The slower it closes, the more air is allowed to enter and lower residual vacuum.

Why is the ratio of positive and negative pressure important?

It takes a balance of the two to run a Sportster engine.

Piston upstroke creates negative pressure and suction of oil from the sump.
It pulls oil up in the form of oil mist to be tossed around on the moving metal parts.
So it is important for lubrication and it keeps down aeration in the oil.
But without the reciprocating piston downstroke, there wouldn't be a lot of force to help splash it around other than the spinning wheels.
The upstroke pulls oil into suspension (air/oil mist) so the downstroke can help blow the mist around working in conjunction with flywheel and cam rotation.
Negative pressure is also important for ring seal as it allows the rings to fully seat on the bottom of the ringlands during upstroke decreasing blowby.
Too much negative pressure is detrimental to oil scavenging as it allows more oil to be pulled up into suspension instead of moving toward the scavenge port in the sump.
The bulk of gravity oil on the sump floor is heavier than the moving air.
But the spinning action of the flywheels can pull that oil up to be slung around the wheels creating more drag as it does.
So it's important to get the excess oil in the bottom out of the engine as fast as possible to keep down flywheel drag.
That's where the positive pressure comes in.

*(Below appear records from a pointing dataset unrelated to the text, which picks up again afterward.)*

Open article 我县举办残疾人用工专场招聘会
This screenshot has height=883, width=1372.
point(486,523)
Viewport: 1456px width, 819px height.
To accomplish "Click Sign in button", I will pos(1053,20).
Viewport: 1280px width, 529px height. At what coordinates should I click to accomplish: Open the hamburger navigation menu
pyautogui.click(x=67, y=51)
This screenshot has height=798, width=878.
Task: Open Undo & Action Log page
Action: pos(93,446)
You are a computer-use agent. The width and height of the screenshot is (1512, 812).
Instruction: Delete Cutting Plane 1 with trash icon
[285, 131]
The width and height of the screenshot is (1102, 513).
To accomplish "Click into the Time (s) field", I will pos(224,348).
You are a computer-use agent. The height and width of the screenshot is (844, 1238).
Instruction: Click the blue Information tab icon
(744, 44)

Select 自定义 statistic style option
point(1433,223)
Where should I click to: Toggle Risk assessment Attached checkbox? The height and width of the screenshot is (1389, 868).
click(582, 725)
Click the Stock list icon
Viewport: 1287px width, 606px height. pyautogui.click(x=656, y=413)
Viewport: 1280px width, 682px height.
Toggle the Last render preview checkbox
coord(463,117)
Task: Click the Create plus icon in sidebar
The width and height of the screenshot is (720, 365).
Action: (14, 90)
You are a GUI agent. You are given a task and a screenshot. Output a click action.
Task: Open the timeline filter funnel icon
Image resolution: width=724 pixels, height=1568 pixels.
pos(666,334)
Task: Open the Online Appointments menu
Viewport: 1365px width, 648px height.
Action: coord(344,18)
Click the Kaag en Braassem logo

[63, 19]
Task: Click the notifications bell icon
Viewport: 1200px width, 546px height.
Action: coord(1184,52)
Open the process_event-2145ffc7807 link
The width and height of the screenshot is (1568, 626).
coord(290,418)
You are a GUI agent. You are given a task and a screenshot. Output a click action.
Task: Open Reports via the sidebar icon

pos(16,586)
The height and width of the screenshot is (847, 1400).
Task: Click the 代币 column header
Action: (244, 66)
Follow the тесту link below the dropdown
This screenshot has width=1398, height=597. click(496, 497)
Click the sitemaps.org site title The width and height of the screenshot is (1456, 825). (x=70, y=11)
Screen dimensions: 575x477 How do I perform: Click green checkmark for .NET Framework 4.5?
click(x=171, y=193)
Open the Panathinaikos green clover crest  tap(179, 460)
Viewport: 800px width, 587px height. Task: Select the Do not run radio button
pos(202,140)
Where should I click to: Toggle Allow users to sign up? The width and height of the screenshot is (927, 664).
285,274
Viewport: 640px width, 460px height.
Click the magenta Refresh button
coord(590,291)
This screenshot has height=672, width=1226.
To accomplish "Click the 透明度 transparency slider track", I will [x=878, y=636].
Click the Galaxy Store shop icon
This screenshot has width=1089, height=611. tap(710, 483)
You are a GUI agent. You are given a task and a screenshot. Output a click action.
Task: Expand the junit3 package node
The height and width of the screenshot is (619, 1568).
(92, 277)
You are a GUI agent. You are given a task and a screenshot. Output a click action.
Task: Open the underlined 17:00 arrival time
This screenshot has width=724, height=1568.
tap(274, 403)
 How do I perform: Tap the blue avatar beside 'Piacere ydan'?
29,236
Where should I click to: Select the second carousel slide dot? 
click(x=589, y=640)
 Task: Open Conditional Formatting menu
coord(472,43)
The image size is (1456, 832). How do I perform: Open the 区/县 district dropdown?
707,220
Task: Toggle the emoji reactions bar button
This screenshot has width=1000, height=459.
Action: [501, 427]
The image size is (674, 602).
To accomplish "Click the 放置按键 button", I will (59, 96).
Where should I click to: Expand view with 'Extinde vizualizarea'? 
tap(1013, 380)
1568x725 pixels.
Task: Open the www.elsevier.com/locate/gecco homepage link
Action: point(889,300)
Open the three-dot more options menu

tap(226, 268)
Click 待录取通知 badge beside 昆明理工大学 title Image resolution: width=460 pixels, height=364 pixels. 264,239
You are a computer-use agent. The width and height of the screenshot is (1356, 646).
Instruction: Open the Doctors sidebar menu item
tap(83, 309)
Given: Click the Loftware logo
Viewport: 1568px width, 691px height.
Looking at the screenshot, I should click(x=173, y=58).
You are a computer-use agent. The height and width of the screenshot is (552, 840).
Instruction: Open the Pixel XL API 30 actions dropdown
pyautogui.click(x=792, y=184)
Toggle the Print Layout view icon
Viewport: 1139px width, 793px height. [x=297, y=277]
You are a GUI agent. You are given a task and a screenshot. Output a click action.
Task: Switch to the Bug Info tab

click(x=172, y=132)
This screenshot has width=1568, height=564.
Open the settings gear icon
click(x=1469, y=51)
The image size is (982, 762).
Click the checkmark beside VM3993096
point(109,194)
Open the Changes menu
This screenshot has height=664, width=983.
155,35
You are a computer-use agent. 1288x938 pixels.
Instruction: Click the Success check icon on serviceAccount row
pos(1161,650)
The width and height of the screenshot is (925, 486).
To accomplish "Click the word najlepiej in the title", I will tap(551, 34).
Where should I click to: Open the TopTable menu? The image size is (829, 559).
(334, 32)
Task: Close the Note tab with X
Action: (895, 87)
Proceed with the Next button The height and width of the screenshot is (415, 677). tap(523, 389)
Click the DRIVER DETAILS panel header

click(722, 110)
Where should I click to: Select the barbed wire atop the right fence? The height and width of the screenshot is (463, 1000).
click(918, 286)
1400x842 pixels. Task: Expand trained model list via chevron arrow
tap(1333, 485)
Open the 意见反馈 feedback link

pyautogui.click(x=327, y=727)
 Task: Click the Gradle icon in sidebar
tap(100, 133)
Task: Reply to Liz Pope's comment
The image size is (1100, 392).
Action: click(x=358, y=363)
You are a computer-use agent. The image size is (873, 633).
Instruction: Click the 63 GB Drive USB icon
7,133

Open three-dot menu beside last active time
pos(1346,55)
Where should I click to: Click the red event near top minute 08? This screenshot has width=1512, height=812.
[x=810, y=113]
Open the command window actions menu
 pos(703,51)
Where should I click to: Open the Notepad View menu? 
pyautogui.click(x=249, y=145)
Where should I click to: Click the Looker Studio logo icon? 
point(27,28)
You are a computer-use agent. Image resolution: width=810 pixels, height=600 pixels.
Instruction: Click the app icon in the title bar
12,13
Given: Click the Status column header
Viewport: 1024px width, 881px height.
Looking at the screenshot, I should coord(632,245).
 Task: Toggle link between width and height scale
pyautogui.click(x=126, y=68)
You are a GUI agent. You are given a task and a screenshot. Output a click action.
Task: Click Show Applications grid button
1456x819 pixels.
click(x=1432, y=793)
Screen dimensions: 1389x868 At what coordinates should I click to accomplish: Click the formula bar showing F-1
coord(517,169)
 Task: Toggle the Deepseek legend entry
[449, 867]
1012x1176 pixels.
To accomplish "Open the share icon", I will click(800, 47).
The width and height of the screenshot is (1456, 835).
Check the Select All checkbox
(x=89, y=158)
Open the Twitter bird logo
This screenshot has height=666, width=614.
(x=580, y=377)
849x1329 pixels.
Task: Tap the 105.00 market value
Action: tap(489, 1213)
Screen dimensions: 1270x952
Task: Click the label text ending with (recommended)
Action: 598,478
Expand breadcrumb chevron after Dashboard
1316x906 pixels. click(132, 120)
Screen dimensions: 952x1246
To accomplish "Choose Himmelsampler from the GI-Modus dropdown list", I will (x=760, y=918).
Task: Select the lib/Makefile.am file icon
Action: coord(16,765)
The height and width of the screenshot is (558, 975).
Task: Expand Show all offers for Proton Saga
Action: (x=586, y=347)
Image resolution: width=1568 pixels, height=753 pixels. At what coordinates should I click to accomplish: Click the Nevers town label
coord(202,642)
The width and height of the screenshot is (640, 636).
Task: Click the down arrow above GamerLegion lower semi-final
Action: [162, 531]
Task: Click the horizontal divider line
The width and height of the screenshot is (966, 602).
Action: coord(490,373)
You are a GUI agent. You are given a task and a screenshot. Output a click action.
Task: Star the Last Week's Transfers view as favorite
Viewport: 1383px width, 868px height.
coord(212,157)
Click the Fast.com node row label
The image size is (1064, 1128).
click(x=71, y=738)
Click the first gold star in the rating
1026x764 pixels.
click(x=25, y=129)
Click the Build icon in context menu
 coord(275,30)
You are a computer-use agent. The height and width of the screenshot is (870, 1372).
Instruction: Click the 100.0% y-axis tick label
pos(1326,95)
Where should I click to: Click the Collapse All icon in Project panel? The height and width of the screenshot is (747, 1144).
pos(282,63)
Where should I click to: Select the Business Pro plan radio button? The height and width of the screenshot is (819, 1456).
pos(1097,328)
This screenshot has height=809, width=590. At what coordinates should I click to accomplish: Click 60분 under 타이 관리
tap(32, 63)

Positive pressure is important for oil scavenging as it works in conjunction with splash lubrication as well as the suction of the oil pump.
The positive pressure generated by the downstroke pushes oil toward the scavenge pump to be sucked vertically into the oil passage to the pump.
So there is a balance of positive and negative pressure that has to be maintained for overall engine operation.

The role of positive and negative pressure can be confusing.
Even though there is a positive 'push' on internal pressure through piston downstroke, the overall internal pressure is still negative.
It's just less negative than it was before the downstroke. This creates a pulsing effect on oil in the sump which helps shift the oil toward the scavenge port.
Even though there is normal blowby throughout the RPM range, the vacuum created buffers that.